**EXERCISE DESCRIPTION:** Write out the records once more, exactly as given.

____ TASK DATA

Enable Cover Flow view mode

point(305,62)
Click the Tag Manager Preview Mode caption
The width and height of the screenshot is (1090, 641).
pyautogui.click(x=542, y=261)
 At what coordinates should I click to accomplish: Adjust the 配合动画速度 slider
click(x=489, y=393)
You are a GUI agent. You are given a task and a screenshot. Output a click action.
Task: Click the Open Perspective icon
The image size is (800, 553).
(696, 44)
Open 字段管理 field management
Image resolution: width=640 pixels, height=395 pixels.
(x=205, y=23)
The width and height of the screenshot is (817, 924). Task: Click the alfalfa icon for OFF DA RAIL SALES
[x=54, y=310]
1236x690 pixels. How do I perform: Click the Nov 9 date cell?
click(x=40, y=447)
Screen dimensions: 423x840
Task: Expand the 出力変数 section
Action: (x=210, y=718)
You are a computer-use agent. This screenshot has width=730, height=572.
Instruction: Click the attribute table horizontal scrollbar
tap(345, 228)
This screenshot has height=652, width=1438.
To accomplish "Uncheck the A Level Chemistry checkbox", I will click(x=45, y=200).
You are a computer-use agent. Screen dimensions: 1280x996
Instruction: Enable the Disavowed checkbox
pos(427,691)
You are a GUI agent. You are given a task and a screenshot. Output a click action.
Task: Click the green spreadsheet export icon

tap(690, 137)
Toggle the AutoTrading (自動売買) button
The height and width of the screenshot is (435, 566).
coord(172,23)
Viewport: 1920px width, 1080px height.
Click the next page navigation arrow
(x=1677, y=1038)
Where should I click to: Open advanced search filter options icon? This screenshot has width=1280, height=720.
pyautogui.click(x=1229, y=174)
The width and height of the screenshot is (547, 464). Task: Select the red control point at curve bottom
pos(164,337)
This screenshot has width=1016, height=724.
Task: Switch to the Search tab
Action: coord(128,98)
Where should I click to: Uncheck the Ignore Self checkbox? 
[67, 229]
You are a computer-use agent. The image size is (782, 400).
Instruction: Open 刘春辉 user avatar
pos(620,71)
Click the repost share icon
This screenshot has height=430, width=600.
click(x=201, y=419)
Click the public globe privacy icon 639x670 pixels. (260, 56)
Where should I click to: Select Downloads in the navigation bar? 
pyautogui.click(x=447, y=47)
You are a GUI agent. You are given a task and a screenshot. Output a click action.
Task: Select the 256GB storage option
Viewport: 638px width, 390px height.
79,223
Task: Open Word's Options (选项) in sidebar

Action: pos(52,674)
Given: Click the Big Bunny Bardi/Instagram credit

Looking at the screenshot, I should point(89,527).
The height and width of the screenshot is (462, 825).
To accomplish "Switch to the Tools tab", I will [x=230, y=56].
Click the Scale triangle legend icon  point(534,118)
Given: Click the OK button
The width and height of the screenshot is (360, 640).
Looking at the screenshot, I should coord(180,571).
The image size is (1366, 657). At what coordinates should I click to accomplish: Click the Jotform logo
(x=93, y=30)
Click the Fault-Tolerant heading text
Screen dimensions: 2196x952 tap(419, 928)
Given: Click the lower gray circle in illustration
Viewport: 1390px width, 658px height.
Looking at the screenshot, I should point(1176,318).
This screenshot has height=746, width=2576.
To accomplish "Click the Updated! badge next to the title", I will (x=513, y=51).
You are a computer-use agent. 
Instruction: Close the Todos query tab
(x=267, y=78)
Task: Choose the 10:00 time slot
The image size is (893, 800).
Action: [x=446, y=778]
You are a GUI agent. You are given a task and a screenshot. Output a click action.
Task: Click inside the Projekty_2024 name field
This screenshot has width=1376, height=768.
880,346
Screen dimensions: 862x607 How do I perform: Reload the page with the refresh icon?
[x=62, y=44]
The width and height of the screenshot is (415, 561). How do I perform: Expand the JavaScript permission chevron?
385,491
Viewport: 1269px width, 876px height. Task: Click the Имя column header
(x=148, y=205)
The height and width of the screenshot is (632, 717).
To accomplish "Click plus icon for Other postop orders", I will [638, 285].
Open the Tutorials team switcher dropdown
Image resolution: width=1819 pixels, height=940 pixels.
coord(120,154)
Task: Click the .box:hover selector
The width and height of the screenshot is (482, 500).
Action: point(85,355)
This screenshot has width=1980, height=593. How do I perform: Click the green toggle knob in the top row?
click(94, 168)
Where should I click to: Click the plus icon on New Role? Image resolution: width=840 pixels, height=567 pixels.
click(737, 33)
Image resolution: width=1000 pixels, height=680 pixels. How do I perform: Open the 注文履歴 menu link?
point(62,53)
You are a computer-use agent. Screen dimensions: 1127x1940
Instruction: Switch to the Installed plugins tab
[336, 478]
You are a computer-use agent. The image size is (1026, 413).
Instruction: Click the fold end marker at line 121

________

**OUTPUT BELOW:**
Enable Cover Flow view mode

point(305,62)
Click the Tag Manager Preview Mode caption
The width and height of the screenshot is (1090, 641).
pyautogui.click(x=542, y=261)
 At what coordinates should I click to accomplish: Adjust the 配合动画速度 slider
click(x=489, y=393)
You are a GUI agent. You are given a task and a screenshot. Output a click action.
Task: Click the Open Perspective icon
The image size is (800, 553).
(696, 44)
Open 字段管理 field management
Image resolution: width=640 pixels, height=395 pixels.
(x=205, y=23)
The width and height of the screenshot is (817, 924). Task: Click the alfalfa icon for OFF DA RAIL SALES
[x=54, y=310]
1236x690 pixels. How do I perform: Click the Nov 9 date cell?
click(x=40, y=447)
Screen dimensions: 423x840
Task: Expand the 出力変数 section
Action: (x=210, y=718)
You are a computer-use agent. This screenshot has width=730, height=572.
Instruction: Click the attribute table horizontal scrollbar
tap(345, 228)
This screenshot has height=652, width=1438.
To accomplish "Uncheck the A Level Chemistry checkbox", I will click(x=45, y=200).
You are a computer-use agent. Screen dimensions: 1280x996
Instruction: Enable the Disavowed checkbox
pos(427,691)
You are a GUI agent. You are given a task and a screenshot. Output a click action.
Task: Click the green spreadsheet export icon

tap(690, 137)
Toggle the AutoTrading (自動売買) button
The height and width of the screenshot is (435, 566).
coord(172,23)
Viewport: 1920px width, 1080px height.
Click the next page navigation arrow
(x=1677, y=1038)
Where should I click to: Open advanced search filter options icon? This screenshot has width=1280, height=720.
pyautogui.click(x=1229, y=174)
The width and height of the screenshot is (547, 464). Task: Select the red control point at curve bottom
pos(164,337)
This screenshot has width=1016, height=724.
Task: Switch to the Search tab
Action: coord(128,98)
Where should I click to: Uncheck the Ignore Self checkbox? 
[67, 229]
You are a computer-use agent. The image size is (782, 400).
Instruction: Open 刘春辉 user avatar
pos(620,71)
Click the repost share icon
This screenshot has height=430, width=600.
click(x=201, y=419)
Click the public globe privacy icon 639x670 pixels. (260, 56)
Where should I click to: Select Downloads in the navigation bar? 
pyautogui.click(x=447, y=47)
You are a GUI agent. You are given a task and a screenshot. Output a click action.
Task: Select the 256GB storage option
Viewport: 638px width, 390px height.
79,223
Task: Open Word's Options (选项) in sidebar

Action: pos(52,674)
Given: Click the Big Bunny Bardi/Instagram credit

Looking at the screenshot, I should point(89,527).
The height and width of the screenshot is (462, 825).
To accomplish "Switch to the Tools tab", I will [x=230, y=56].
Click the Scale triangle legend icon  point(534,118)
Given: Click the OK button
The width and height of the screenshot is (360, 640).
Looking at the screenshot, I should coord(180,571).
The image size is (1366, 657). At what coordinates should I click to accomplish: Click the Jotform logo
(x=93, y=30)
Click the Fault-Tolerant heading text
Screen dimensions: 2196x952 tap(419, 928)
Given: Click the lower gray circle in illustration
Viewport: 1390px width, 658px height.
Looking at the screenshot, I should point(1176,318).
This screenshot has height=746, width=2576.
To accomplish "Click the Updated! badge next to the title", I will (x=513, y=51).
You are a computer-use agent. 
Instruction: Close the Todos query tab
(x=267, y=78)
Task: Choose the 10:00 time slot
The image size is (893, 800).
Action: [x=446, y=778]
You are a GUI agent. You are given a task and a screenshot. Output a click action.
Task: Click inside the Projekty_2024 name field
This screenshot has width=1376, height=768.
880,346
Screen dimensions: 862x607 How do I perform: Reload the page with the refresh icon?
[x=62, y=44]
The width and height of the screenshot is (415, 561). How do I perform: Expand the JavaScript permission chevron?
385,491
Viewport: 1269px width, 876px height. Task: Click the Имя column header
(x=148, y=205)
The height and width of the screenshot is (632, 717).
To accomplish "Click plus icon for Other postop orders", I will [638, 285].
Open the Tutorials team switcher dropdown
Image resolution: width=1819 pixels, height=940 pixels.
coord(120,154)
Task: Click the .box:hover selector
The width and height of the screenshot is (482, 500).
Action: point(85,355)
This screenshot has width=1980, height=593. How do I perform: Click the green toggle knob in the top row?
click(94, 168)
Where should I click to: Click the plus icon on New Role? Image resolution: width=840 pixels, height=567 pixels.
click(737, 33)
Image resolution: width=1000 pixels, height=680 pixels. How do I perform: Open the 注文履歴 menu link?
point(62,53)
You are a computer-use agent. Screen dimensions: 1127x1940
Instruction: Switch to the Installed plugins tab
[336, 478]
You are a computer-use agent. The image size is (1026, 413).
Instruction: Click the fold end marker at line 121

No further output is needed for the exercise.